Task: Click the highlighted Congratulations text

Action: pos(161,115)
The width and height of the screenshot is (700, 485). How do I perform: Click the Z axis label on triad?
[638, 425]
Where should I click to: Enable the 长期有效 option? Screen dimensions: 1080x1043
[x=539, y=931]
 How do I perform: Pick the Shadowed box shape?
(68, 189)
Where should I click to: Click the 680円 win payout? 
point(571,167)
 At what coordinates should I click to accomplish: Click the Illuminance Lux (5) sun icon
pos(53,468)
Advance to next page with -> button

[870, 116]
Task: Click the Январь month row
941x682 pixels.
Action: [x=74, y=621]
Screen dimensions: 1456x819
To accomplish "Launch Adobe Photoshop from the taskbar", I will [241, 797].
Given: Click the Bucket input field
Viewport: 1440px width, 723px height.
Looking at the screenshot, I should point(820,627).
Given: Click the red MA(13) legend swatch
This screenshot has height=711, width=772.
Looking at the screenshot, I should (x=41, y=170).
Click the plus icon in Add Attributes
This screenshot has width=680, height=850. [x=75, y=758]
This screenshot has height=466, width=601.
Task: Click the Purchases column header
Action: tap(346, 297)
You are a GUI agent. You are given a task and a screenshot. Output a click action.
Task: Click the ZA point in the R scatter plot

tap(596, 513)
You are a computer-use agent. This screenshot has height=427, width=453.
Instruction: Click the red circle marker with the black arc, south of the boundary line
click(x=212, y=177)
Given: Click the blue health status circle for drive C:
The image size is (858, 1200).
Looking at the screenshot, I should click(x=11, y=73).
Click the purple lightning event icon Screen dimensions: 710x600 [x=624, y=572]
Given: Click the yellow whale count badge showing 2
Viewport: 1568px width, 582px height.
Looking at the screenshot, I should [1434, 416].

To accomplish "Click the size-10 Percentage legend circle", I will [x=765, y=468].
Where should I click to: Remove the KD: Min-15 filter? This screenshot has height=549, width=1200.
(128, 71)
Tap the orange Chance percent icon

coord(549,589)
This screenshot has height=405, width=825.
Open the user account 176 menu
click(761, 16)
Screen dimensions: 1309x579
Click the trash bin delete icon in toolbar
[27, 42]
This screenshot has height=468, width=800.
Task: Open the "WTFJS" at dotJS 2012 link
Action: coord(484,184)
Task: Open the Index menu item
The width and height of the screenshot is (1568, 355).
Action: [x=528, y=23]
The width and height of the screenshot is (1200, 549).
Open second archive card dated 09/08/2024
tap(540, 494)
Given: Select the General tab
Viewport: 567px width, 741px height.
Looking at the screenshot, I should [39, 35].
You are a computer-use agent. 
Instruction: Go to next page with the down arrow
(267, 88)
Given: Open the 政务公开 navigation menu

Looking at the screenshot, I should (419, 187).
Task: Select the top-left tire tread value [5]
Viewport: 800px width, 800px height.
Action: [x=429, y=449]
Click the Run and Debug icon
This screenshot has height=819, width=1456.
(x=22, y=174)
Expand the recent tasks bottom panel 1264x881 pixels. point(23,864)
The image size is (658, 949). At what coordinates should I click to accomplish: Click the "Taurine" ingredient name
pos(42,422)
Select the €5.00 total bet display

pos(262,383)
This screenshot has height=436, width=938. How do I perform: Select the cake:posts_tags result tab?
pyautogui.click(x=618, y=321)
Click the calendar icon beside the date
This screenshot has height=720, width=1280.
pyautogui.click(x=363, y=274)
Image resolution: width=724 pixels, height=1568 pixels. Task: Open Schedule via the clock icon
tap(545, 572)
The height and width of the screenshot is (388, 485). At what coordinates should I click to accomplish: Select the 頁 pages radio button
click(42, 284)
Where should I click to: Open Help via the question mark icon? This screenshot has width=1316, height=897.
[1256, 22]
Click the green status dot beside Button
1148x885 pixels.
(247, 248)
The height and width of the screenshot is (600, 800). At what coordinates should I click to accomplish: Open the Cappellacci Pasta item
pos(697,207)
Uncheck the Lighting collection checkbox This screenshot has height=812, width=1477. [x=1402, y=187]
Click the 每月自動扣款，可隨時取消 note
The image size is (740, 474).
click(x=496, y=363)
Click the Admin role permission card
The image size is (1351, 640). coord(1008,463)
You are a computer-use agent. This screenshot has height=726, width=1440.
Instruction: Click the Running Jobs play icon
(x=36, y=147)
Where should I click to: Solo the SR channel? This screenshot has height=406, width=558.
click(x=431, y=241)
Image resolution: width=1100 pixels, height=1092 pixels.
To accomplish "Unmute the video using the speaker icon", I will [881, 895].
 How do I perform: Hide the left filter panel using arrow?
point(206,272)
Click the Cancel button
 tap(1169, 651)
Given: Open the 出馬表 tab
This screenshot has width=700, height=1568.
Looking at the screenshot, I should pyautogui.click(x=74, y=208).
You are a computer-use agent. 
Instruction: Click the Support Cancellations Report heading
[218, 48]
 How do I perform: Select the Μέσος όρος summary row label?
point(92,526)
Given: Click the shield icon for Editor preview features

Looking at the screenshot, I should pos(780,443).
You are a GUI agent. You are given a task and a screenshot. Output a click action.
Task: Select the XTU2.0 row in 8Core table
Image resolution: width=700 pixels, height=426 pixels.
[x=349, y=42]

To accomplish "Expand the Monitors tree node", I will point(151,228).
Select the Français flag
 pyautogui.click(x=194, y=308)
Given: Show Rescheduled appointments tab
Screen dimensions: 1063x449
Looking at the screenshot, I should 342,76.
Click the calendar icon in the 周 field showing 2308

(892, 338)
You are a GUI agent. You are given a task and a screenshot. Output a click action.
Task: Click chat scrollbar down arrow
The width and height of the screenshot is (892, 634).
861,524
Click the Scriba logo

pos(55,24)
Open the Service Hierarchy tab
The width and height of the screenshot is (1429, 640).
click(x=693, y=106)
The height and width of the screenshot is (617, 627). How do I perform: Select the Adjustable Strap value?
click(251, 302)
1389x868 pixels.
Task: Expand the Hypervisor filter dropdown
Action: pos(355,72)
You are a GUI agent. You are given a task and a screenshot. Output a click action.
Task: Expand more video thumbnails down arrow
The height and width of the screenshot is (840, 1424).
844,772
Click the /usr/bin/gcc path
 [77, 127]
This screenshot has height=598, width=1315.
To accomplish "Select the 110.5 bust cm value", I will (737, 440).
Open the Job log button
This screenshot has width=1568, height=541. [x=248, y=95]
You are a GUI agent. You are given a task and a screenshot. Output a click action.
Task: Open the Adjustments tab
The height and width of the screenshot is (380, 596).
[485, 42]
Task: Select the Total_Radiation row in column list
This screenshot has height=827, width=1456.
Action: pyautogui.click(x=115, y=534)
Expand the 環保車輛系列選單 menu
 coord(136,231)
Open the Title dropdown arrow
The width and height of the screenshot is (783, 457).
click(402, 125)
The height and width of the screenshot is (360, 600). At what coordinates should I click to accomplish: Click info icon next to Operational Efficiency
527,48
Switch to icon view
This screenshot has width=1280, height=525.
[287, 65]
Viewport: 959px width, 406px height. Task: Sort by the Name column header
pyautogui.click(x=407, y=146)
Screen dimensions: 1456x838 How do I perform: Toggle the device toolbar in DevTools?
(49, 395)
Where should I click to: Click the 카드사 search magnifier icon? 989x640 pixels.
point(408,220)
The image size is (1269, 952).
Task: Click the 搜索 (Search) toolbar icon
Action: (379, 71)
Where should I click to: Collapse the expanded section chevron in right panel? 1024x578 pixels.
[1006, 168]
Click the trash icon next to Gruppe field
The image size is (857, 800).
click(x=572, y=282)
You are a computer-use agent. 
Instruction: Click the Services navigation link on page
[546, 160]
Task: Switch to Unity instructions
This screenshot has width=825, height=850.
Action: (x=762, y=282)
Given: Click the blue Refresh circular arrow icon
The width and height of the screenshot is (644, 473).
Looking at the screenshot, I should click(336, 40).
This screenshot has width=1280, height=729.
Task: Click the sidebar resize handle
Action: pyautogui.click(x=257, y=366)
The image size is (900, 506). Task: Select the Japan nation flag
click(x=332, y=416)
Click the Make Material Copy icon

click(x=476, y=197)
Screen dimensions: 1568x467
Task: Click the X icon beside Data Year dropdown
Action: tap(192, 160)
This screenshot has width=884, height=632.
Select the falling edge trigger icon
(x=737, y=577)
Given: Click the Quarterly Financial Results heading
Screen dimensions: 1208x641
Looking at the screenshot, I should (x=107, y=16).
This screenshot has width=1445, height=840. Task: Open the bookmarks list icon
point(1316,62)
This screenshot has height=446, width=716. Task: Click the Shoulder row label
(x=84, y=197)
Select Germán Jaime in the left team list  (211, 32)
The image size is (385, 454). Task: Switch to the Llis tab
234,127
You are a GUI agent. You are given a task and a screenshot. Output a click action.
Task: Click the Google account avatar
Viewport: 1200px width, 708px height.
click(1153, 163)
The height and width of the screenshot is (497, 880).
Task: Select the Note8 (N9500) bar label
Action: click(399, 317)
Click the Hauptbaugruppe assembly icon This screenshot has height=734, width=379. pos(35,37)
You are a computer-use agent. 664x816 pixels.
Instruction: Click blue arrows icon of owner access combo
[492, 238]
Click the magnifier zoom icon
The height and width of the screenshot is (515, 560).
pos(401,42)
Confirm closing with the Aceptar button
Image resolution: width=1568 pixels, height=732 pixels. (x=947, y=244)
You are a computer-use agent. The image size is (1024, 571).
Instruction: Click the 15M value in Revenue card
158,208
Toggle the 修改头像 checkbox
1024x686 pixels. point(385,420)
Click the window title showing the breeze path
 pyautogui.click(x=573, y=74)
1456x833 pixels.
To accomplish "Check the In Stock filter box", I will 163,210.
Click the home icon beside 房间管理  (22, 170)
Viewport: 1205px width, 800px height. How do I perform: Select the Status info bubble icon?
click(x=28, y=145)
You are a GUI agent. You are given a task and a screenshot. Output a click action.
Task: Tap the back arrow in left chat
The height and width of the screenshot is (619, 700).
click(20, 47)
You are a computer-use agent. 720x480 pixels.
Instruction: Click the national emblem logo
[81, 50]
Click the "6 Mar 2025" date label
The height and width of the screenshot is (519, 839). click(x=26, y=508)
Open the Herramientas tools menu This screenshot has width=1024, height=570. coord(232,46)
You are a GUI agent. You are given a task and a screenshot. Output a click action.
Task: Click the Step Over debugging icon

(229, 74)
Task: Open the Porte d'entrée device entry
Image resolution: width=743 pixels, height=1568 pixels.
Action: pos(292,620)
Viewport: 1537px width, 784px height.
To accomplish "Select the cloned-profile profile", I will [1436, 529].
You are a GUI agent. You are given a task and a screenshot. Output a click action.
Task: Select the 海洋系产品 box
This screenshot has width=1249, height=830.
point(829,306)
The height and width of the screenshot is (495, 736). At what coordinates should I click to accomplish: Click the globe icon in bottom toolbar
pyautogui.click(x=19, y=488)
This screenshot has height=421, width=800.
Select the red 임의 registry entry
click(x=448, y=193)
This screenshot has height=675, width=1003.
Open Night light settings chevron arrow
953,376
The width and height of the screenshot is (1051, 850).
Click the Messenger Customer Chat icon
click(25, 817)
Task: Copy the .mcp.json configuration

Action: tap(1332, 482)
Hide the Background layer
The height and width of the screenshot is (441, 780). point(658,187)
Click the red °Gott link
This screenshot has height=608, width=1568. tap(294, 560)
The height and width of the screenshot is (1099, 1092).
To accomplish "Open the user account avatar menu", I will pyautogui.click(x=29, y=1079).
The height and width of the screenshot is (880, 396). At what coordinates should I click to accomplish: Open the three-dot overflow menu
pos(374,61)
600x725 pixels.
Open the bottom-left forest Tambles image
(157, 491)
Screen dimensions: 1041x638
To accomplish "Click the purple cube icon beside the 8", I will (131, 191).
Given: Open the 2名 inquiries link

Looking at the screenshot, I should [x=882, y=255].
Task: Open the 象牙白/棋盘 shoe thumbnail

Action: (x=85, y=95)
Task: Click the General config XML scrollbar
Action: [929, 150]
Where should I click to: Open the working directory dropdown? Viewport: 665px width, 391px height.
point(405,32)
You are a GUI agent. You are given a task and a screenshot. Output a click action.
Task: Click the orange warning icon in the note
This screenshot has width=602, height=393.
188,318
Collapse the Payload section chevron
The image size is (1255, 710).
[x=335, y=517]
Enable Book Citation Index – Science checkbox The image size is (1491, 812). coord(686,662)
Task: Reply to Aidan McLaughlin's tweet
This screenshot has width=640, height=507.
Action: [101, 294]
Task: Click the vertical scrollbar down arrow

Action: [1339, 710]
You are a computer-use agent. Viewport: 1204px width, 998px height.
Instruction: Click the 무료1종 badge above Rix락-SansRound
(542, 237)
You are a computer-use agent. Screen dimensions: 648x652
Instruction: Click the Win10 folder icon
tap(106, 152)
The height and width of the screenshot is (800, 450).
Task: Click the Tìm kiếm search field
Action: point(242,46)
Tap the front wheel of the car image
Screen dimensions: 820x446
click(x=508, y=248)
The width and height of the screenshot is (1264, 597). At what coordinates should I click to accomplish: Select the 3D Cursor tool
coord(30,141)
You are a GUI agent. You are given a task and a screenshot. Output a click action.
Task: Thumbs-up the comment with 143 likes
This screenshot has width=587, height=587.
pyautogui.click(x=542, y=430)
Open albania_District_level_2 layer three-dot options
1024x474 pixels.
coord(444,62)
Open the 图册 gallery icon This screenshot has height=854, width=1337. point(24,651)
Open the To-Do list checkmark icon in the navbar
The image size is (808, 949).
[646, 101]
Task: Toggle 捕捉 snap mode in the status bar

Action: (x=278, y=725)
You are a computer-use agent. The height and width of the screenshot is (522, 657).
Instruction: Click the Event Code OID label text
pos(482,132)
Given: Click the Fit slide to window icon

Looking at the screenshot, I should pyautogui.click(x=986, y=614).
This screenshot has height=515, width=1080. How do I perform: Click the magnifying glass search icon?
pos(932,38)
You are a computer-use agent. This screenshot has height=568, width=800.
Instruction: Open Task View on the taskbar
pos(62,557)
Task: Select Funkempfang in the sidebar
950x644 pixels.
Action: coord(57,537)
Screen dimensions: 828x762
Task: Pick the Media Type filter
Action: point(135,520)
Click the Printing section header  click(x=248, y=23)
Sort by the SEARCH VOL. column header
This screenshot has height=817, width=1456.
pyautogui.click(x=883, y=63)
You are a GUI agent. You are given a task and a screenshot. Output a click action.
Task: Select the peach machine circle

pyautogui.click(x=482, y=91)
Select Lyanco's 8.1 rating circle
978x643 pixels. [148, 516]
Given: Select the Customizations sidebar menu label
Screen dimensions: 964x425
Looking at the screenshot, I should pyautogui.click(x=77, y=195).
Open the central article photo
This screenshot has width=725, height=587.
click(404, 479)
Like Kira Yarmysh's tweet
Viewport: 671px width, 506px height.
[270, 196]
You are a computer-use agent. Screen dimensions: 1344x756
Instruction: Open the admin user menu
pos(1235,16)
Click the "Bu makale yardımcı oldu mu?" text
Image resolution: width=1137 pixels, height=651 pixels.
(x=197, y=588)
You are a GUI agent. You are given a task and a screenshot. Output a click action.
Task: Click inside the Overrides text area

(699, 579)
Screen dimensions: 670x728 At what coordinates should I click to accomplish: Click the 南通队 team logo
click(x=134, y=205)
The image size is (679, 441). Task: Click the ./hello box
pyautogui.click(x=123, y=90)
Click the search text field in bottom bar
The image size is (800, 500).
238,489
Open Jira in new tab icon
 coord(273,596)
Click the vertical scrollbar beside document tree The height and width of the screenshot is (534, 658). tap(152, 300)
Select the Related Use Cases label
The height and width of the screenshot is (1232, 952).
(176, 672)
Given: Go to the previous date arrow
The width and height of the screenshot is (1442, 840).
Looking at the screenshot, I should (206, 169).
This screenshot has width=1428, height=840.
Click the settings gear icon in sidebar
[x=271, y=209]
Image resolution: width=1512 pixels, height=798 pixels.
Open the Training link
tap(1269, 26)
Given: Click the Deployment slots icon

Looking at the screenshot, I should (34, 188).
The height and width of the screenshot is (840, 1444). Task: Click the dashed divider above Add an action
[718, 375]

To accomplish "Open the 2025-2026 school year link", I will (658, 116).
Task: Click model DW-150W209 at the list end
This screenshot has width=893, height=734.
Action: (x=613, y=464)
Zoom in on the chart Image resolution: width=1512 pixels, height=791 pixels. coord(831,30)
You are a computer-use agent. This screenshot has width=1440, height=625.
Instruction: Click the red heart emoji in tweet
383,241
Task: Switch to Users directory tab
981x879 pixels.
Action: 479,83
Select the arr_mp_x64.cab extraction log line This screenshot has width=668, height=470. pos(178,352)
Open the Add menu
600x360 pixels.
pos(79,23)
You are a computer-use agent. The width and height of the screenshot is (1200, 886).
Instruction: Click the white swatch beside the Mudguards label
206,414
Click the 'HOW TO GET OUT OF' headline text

+-------+

WHAT THE TASK REQUIRES –
Pull every line containing the word "purple" out of the listing.

SOLUTION TO THIS EXERCISE –
Click the purple lightning event icon Screen dimensions: 710x600 [x=624, y=572]
To accomplish "Click the purple cube icon beside the 8", I will (131, 191).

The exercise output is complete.